Smutno mi bardzo.. odeszło wczoraj wcielenie mojej pierwszej Puchatek..
jeśli ktoś nie pamięta, to tak wyglądała:
odeszła 30 marca 2008 roku.. wtedy to ja musiałam podjąć tę okropną decyzję..
dopiero po kilku dniach byłam w stanie coś o niej napisać..
viewtopic.php?f=46&t=63826&start=1500I właściwie od razu zaczęłam gorączkowo szukać do adopcji czarnej, puchatej koteczki, najlepiej takiej samej..
bo tej samej już nie będzie..
ale chociaż takiej samej..
jakbym chciała zaczarować rzeczywistość.. że znowu będzie ten sam mój ukochany Puchatek..

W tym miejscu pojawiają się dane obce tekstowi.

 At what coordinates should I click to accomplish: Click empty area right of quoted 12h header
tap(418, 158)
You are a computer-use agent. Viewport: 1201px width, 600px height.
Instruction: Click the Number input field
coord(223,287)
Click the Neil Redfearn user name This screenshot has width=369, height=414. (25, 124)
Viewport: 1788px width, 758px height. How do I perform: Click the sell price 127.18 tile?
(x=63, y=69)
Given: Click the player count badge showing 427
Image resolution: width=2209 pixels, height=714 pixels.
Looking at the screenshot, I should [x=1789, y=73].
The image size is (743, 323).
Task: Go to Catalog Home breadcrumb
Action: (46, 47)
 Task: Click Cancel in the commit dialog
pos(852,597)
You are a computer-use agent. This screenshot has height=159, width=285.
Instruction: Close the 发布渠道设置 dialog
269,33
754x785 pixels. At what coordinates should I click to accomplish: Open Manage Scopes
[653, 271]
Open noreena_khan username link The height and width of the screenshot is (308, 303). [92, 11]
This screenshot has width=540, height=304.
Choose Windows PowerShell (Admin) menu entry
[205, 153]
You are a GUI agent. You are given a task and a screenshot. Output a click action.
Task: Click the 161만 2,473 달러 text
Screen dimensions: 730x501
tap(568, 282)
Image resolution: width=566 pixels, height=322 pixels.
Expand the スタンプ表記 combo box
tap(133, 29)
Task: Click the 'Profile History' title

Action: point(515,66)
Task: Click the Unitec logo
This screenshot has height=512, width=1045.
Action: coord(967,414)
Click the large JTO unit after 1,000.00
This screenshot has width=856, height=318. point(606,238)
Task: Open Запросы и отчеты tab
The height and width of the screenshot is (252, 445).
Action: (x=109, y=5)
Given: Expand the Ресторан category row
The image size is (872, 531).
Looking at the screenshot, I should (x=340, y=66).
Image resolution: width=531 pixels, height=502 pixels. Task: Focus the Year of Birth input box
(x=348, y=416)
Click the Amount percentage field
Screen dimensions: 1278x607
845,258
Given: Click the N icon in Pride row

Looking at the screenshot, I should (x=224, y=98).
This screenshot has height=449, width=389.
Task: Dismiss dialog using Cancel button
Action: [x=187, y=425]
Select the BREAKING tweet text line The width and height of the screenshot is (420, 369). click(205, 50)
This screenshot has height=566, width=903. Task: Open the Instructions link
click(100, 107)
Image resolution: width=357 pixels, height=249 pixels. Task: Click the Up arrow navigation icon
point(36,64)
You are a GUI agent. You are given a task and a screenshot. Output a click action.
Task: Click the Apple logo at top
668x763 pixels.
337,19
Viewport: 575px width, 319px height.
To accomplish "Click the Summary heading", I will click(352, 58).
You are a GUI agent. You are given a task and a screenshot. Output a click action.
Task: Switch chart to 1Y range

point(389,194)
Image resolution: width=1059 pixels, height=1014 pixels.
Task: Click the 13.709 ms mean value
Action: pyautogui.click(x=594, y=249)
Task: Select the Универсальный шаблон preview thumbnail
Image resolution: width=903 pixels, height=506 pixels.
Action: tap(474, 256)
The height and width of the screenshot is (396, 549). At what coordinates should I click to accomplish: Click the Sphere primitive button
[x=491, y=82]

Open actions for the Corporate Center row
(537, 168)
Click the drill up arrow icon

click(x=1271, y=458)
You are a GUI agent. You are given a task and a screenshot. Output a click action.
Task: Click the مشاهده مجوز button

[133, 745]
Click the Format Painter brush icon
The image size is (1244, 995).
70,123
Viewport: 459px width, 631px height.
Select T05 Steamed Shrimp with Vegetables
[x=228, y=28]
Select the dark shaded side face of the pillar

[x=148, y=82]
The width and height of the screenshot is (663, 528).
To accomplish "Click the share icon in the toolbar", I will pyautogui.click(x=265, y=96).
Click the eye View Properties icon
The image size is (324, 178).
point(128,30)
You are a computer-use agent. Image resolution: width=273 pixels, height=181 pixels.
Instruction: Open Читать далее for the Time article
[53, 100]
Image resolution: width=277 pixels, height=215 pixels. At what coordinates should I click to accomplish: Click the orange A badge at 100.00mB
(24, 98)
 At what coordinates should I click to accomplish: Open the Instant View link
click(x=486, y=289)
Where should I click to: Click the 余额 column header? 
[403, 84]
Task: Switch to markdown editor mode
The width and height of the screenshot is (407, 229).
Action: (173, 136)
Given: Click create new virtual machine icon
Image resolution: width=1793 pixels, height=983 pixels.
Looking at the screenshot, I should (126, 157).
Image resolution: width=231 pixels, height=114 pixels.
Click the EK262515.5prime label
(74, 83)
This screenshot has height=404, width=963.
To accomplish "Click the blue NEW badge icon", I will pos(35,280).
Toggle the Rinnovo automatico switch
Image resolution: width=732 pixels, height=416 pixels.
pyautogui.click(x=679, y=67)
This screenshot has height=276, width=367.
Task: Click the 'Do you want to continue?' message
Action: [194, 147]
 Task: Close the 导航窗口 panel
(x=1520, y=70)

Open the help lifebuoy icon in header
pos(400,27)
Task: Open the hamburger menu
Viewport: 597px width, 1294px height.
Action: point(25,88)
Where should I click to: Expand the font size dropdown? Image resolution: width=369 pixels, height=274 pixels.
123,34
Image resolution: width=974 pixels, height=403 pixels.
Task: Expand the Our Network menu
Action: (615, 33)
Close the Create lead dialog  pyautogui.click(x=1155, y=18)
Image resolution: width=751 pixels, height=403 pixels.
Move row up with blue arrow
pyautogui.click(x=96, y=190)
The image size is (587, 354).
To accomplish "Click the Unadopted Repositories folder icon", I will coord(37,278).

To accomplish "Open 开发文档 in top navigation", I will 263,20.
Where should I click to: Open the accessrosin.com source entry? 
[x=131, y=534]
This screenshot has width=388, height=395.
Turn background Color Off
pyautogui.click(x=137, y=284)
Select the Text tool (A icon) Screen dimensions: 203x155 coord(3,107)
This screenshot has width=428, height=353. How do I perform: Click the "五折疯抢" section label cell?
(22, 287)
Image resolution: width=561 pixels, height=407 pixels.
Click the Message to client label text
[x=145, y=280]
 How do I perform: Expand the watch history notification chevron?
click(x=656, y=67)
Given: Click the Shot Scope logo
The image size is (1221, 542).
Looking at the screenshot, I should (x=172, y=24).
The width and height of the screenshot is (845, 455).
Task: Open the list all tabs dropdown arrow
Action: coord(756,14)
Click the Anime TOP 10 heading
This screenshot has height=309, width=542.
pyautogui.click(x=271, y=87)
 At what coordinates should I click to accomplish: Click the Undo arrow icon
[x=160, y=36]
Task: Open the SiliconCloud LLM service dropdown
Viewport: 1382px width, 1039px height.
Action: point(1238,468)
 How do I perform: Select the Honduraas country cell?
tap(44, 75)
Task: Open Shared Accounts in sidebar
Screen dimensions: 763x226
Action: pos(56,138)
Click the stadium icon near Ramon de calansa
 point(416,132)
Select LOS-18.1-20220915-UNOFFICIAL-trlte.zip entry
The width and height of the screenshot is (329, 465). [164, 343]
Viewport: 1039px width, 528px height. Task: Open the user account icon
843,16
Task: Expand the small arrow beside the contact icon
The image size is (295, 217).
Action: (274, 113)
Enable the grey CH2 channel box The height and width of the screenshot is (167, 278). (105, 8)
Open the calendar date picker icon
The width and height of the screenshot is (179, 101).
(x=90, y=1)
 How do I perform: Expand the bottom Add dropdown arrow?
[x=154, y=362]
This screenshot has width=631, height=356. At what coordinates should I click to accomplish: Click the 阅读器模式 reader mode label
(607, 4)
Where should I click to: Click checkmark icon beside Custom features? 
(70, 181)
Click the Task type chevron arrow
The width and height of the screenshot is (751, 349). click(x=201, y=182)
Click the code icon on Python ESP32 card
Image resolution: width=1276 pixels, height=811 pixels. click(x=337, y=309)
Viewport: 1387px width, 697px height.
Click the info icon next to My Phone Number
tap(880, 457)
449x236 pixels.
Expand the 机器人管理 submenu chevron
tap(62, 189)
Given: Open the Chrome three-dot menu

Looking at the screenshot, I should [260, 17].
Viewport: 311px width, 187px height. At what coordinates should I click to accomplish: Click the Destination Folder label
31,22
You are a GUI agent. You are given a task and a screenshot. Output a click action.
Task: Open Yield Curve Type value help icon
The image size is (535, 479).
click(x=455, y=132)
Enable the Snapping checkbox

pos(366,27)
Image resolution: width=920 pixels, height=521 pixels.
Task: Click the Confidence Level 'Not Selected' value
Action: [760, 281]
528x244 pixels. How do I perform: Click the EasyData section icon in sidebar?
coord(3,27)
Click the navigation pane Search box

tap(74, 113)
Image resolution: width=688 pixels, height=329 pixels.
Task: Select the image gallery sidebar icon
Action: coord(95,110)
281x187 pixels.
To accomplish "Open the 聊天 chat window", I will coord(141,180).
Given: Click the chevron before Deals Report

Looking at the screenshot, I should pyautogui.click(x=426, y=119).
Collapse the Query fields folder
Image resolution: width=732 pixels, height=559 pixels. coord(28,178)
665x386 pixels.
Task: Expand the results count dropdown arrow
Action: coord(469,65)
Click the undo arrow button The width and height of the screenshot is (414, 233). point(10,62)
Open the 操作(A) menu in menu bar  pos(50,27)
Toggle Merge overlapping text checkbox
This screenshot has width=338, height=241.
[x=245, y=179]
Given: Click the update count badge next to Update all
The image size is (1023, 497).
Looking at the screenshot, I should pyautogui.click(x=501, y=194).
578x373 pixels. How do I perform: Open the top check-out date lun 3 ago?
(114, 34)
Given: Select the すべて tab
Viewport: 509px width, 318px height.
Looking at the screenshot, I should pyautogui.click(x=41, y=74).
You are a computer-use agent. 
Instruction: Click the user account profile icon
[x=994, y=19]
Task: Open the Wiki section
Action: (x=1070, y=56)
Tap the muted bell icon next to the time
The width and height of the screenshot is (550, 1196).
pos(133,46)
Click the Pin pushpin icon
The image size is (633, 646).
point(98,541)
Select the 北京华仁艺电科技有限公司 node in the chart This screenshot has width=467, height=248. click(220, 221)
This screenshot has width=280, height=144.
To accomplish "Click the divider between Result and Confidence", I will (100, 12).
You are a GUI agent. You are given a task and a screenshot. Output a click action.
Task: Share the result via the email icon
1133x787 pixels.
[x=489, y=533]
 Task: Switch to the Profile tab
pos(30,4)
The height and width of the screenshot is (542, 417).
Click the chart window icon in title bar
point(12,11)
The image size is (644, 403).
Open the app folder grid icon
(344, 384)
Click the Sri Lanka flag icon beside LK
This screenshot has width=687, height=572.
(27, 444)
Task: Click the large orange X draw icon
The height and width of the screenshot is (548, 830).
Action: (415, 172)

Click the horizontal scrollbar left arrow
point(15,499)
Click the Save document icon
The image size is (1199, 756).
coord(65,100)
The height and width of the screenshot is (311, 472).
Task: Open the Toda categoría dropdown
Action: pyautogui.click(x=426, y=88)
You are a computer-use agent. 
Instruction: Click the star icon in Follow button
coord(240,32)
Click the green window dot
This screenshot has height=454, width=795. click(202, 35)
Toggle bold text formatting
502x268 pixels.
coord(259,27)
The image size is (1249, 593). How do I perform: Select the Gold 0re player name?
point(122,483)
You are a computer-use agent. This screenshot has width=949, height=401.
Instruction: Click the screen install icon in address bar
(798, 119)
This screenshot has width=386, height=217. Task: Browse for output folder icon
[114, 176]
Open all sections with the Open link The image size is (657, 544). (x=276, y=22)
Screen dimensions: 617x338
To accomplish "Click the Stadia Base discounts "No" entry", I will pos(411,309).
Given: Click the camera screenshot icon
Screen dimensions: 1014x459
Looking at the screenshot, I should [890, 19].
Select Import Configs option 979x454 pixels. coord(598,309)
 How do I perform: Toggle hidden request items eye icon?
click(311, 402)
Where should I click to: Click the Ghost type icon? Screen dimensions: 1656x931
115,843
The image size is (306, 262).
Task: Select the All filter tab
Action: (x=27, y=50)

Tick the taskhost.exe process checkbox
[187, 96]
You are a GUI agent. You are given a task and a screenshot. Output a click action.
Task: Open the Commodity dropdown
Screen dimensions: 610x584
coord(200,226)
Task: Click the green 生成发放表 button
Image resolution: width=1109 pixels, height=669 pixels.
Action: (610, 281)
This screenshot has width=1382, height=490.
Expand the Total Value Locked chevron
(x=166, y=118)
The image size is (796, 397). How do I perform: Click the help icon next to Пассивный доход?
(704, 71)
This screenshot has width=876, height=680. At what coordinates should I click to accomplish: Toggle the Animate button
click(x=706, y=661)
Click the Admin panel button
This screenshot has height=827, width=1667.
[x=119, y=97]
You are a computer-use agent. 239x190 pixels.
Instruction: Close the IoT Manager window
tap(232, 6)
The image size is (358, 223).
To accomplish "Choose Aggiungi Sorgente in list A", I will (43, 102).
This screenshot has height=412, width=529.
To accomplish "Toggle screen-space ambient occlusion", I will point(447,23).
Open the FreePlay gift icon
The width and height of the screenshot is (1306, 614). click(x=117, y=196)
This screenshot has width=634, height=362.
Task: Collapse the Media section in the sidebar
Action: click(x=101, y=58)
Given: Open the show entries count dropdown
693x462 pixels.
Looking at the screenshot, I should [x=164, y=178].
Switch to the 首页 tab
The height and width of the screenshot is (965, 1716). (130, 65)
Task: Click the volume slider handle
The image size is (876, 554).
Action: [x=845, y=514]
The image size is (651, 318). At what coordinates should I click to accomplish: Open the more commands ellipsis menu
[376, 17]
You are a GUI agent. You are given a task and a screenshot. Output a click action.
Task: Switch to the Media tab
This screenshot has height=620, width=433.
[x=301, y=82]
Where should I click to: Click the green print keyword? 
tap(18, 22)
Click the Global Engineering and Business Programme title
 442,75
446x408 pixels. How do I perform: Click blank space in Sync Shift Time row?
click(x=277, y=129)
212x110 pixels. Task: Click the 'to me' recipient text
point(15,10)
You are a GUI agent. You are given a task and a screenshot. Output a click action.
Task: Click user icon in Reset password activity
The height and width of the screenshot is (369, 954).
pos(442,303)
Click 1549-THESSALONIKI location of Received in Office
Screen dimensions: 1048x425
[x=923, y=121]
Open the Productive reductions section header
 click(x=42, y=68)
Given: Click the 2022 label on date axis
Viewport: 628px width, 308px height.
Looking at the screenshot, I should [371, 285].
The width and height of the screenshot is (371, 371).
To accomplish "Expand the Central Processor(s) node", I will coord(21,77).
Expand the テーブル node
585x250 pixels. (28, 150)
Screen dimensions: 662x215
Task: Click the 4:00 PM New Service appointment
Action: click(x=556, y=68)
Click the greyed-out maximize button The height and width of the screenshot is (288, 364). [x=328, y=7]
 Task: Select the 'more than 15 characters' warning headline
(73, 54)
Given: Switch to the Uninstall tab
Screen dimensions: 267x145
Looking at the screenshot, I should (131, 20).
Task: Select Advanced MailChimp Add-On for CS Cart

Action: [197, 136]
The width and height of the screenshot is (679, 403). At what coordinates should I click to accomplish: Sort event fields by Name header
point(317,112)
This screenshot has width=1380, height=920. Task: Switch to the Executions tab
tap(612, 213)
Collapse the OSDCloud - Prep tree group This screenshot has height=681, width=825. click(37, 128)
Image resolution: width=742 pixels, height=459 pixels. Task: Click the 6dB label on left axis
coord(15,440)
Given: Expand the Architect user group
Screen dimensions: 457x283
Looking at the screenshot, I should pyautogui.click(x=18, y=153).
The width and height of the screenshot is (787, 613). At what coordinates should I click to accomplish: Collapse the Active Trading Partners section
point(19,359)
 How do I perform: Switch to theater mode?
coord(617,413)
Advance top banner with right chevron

i w czerwcu 2008 roku przyjechała do mnie taka malutka czarna, złotooka kuleczka.. troszkę mniej puchata od poprzedniczki..
Po dwóch tygodniach pobytu malutkiej dziewczynki napisałam:
Przyglądam się temu mojemu MałoPuchatemu czernidełku i naprawdę widzę mnóstwo zachowań Puchatkowych..
Tak samo jak tamta, ta też lubi przyłazić na mizianki jak leżę.. głaszcze mnie łapkami po twarzy, uwielbia spać na moim boku, czego nie robił i nie robi żaden inny kot poza Puchatkiem.. pilnuje mnie w wannie.. układa się do snu w tych samych miejscach, które lubił Puchatek, a które są skrzętnie omijane przez resztę footer.. i tak dalej.. jest tego naprawdę sporo..
Właściwie to mogę powiedzieć, że Puchatek wrócił w trochę krótszym futerku.. dlatego właśnie dostała imię swojej poprzedniczki..
I wczoraj musiałam ją pożegnać.. i też to ja musiałam podjąć tę decyzję..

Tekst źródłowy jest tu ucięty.